- **Task**
Copy out, word for word, the whole account of breastfeeding that appears below.

- **Document segment**
□ □ □
It was surprisingly easy

Breastfeeding was surprisingly easy. I say surprisingly because when I was pregnant I had a lot of people warning me that breastfeeding is horrendous, painful, impossible. In fact I found it to be calming, painless and easy. I had very peaceful home births with both my children, with midwifes and a doula who gave me the support, space and respite to be able to focus on feeding and recovering. Generally, I found being able to breastfeed was a huge confidence boost in the beginning. It made me feel strong, important, purposeful. And completely autonomous – as though it wouldn’t matter what situation we found ourselves in, so long as I had my breasts my babies would be fine. Then as time went by breastfeeding just became very normal. Nowadays, it inhabits a strange place in my world, sitting somewhere between being this potently significant achievement, and just a very normal everyday occurrence. 

I regularly feed in public spaces and have done so throughout my 4+ years of breastfeeding. It’s never occurred to me that I might need to hide myself away in order to feed my children. To my memory, there has been only one time when I’ve felt self-conscious about breastfeeding in public, and that was in the church during my grandmother’s funeral when my eldest was about 2. That being said, I didn’t receive any comments or looks that might have discouraged me.
□ □ □
- **Material shown**

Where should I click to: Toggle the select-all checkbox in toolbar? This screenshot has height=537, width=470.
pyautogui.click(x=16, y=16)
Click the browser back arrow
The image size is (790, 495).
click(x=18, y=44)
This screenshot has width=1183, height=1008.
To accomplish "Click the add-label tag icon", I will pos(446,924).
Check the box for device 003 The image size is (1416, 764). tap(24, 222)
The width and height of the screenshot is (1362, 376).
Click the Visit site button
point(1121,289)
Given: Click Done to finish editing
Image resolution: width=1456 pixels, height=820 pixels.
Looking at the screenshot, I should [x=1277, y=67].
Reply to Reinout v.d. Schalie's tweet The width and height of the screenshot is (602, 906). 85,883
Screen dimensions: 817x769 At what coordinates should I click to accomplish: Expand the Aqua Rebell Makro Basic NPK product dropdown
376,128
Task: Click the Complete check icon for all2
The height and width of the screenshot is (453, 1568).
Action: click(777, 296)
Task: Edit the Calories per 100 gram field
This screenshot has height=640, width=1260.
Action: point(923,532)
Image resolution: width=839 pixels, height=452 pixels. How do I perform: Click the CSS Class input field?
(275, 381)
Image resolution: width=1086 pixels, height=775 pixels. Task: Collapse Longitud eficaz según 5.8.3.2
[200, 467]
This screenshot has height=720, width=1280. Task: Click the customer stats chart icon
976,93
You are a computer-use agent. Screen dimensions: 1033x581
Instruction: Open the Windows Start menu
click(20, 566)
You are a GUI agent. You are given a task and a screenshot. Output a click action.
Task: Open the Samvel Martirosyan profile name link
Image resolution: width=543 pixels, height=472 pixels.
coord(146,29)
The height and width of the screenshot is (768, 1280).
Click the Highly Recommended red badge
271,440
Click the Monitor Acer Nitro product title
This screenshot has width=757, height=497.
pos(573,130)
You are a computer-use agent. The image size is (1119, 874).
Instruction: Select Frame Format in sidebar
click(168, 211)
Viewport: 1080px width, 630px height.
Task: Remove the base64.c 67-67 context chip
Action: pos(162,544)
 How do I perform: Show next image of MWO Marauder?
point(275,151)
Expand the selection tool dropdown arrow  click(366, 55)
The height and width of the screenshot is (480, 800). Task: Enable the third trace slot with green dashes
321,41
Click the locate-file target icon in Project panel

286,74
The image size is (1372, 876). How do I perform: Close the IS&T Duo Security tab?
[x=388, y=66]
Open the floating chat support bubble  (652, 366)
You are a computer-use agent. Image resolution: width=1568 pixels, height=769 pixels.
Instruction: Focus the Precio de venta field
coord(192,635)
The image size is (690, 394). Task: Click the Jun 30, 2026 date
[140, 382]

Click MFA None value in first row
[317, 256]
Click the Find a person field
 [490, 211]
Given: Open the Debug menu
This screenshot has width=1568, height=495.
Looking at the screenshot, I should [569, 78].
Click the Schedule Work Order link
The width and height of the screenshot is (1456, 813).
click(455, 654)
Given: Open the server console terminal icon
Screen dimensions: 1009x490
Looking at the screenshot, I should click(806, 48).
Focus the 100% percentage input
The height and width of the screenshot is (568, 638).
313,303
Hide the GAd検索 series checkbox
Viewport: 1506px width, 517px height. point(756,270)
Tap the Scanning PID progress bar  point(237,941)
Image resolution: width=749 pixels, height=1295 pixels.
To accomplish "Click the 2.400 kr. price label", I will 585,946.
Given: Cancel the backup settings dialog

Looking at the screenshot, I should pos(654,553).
□ □ □
- **Solved exercise**
It was surprisingly easy

Breastfeeding was surprisingly easy. I say surprisingly because when I was pregnant I had a lot of people warning me that breastfeeding is horrendous, painful, impossible. In fact I found it to be calming, painless and easy. I had very peaceful home births with both my children, with midwifes and a doula who gave me the support, space and respite to be able to focus on feeding and recovering. Generally, I found being able to breastfeed was a huge confidence boost in the beginning. It made me feel strong, important, purposeful. And completely autonomous – as though it wouldn’t matter what situation we found ourselves in, so long as I had my breasts my babies would be fine. Then as time went by breastfeeding just became very normal. Nowadays, it inhabits a strange place in my world, sitting somewhere between being this potently significant achievement, and just a very normal everyday occurrence. 

I regularly feed in public spaces and have done so throughout my 4+ years of breastfeeding. It’s never occurred to me that I might need to hide myself away in order to feed my children. To my memory, there has been only one time when I’ve felt self-conscious about breastfeeding in public, and that was in the church during my grandmother’s funeral when my eldest was about 2. That being said, I didn’t receive any comments or looks that might have discouraged me.